__Material supplied__:
· · · · ·
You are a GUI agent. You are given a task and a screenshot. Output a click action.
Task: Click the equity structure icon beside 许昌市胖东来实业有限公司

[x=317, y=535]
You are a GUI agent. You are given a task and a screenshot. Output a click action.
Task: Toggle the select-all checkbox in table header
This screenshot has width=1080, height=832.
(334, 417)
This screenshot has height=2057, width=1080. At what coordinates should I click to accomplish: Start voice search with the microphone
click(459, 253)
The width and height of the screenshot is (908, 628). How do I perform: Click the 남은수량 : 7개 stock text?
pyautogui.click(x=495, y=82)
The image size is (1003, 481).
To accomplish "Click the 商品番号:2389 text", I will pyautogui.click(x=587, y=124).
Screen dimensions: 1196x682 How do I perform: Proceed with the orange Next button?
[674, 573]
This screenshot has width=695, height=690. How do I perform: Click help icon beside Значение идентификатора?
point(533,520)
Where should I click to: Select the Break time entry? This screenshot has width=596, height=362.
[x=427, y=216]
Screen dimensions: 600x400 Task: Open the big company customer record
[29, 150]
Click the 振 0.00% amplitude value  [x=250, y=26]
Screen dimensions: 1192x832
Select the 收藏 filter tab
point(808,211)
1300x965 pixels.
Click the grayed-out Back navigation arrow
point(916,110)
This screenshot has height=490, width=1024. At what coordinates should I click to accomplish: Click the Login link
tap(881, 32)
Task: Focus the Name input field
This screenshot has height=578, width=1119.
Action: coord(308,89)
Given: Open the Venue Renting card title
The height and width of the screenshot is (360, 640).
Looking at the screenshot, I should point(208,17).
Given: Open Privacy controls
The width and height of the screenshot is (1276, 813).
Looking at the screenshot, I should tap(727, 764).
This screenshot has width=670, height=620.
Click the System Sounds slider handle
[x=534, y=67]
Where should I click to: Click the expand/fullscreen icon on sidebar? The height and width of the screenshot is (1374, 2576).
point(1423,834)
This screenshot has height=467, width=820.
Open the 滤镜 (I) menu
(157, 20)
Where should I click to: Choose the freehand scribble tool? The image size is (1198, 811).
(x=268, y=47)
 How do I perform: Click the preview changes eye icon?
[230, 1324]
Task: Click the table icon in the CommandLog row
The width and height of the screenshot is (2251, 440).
· · · · ·
__Task__: Exactly the lines from the one containing "This screenshot has width=670, height=620." through the end of the listing above, inclusive, are to be written out, and no others.

__Answer box__:
This screenshot has width=670, height=620.
Click the System Sounds slider handle
[x=534, y=67]
Where should I click to: Click the expand/fullscreen icon on sidebar? The height and width of the screenshot is (1374, 2576).
point(1423,834)
This screenshot has height=467, width=820.
Open the 滤镜 (I) menu
(157, 20)
Where should I click to: Choose the freehand scribble tool? The image size is (1198, 811).
(x=268, y=47)
 How do I perform: Click the preview changes eye icon?
[230, 1324]
Task: Click the table icon in the CommandLog row
The width and height of the screenshot is (2251, 440).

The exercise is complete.